MSHA recorded 29 miner deaths in 2022 – eight fewer than in 2021. During the call with agency stakeholders on Jan. 25, Williamson said the decrease represents “a lot of hard work from a lot of people: industry, labor, grantees, others that are involved in the industry, and of course our own MSHA employees and all the work that we do at MSHA.”
Still, Marcus Smith, chief of MSHA’s Accident Investigations Division, presented data showing that 10 fatal incidents in 2022 involved machinery – up from eight the previous year and four in 2018.
“That represents an upward trend,” Smith said. “That’s something that we need to take notice of. We need to be aware of and work together to prevent these types of accidents.”
Smith named the top three root causes of machinery-related fatalities over the past five years.

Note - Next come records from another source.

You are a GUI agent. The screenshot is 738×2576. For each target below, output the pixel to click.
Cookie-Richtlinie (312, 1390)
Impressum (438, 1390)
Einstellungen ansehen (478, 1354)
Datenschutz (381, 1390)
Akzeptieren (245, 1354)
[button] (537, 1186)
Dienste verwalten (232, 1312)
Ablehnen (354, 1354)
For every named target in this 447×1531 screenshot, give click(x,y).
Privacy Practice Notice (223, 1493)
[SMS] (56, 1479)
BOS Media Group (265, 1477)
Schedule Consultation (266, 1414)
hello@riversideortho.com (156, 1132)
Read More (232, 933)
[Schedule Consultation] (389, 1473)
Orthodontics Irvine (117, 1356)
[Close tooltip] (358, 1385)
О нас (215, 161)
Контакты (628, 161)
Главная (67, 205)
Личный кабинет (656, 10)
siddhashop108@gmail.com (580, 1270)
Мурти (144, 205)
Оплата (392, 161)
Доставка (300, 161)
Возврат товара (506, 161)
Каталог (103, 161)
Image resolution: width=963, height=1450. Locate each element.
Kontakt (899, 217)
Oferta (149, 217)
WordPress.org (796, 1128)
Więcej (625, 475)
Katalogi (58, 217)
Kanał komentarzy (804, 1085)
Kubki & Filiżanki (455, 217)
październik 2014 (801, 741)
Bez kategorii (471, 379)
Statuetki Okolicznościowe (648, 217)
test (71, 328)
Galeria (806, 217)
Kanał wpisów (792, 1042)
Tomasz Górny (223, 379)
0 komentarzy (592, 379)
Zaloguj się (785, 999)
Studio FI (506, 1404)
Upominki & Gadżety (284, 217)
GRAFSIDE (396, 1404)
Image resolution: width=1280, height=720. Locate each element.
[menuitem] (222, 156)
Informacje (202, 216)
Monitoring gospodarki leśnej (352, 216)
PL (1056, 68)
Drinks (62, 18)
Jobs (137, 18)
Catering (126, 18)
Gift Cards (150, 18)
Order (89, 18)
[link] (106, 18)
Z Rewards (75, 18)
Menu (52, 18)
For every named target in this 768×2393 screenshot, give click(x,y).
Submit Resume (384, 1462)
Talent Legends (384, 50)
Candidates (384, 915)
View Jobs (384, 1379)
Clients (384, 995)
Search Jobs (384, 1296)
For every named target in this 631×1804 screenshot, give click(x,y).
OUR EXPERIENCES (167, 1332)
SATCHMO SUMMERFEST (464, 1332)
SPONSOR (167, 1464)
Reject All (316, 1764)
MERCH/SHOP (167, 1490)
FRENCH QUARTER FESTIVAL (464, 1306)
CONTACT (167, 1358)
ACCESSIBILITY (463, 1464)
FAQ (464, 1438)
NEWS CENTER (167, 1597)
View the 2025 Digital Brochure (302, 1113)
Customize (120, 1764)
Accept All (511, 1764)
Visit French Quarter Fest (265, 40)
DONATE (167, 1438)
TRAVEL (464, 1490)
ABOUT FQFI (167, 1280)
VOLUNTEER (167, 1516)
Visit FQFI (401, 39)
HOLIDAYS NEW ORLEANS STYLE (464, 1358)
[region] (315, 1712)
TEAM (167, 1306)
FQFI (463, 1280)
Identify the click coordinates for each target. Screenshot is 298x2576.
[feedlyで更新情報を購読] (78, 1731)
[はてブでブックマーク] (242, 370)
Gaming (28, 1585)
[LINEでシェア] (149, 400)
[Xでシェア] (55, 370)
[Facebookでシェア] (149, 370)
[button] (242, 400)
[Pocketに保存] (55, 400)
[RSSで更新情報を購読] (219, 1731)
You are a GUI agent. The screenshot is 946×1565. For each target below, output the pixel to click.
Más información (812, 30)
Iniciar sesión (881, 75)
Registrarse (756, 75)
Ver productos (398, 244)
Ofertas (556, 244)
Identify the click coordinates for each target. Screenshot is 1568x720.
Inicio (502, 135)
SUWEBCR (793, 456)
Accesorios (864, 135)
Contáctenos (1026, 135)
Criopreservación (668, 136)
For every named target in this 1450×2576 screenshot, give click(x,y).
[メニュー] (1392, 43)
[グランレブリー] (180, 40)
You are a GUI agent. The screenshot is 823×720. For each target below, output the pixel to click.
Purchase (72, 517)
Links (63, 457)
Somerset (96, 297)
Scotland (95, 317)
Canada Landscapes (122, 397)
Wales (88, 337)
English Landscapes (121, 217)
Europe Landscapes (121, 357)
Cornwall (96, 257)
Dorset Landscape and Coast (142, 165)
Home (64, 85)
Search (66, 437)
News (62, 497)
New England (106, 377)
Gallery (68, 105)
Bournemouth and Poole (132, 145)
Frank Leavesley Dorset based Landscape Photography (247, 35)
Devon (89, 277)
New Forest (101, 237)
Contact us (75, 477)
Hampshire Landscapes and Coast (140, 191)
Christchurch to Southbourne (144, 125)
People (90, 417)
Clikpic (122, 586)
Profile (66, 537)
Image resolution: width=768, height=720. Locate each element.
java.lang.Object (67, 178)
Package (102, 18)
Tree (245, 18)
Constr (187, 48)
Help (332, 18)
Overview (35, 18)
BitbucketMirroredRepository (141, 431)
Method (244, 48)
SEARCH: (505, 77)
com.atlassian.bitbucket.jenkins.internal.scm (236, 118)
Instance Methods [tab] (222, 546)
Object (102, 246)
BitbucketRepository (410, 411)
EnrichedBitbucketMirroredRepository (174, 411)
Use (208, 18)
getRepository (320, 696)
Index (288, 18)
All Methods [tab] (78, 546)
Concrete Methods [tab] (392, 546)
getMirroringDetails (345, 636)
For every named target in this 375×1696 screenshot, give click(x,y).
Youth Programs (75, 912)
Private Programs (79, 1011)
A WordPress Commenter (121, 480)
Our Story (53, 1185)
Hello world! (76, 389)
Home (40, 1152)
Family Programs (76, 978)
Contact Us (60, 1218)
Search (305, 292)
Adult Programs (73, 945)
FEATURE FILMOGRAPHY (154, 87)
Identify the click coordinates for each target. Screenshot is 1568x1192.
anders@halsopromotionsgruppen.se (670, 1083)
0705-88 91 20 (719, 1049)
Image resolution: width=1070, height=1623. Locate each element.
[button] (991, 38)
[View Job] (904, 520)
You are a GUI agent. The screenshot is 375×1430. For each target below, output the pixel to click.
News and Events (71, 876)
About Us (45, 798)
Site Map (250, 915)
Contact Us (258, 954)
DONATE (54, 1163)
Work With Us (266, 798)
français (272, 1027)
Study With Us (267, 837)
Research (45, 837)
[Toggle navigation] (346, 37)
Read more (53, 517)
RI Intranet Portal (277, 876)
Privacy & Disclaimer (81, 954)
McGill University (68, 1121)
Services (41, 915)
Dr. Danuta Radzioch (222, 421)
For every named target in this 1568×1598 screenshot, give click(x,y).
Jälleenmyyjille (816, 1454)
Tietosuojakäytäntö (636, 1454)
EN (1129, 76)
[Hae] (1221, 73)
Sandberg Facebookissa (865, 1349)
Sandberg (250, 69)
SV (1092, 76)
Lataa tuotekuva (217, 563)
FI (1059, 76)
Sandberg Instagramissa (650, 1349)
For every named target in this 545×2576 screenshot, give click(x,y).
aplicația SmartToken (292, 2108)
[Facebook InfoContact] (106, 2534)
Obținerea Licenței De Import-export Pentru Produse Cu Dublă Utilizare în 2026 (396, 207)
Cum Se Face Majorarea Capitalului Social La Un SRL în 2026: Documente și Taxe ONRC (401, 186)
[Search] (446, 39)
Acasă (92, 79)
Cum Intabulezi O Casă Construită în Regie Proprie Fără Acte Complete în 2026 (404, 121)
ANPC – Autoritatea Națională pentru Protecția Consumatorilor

These involved the failure of the mine operator to:
- Provide adequate training.
- Ensure that guards were in place while equipment was in operation.
- Block equipment against hazardous motion before performing repairs or maintenance.
MSHA advises mine operators to develop and implement written procedures to ensure MSHA-required training is provided.
Also discussed during the call:
- In December, MSHA issued a Pattern of Violations notice to a Morton Salt Inc. mine in New Iberia, LA, marking the first time since 2014 the agency used one of its strictest enforcement tools.
“There’s no reason for any mine to ever be put on a POV, just to be honest,” Williamson said. “Because we have a POV calculator on our website and we have a [significant and substantial violations] calculator on our website.”
The Federal Mine Safety and Health Act of 1977 authorizes MSHA to issue POV notices to operators who “demonstrate a disregard for the health and safety of miners through a pattern of significant and substantial violations.”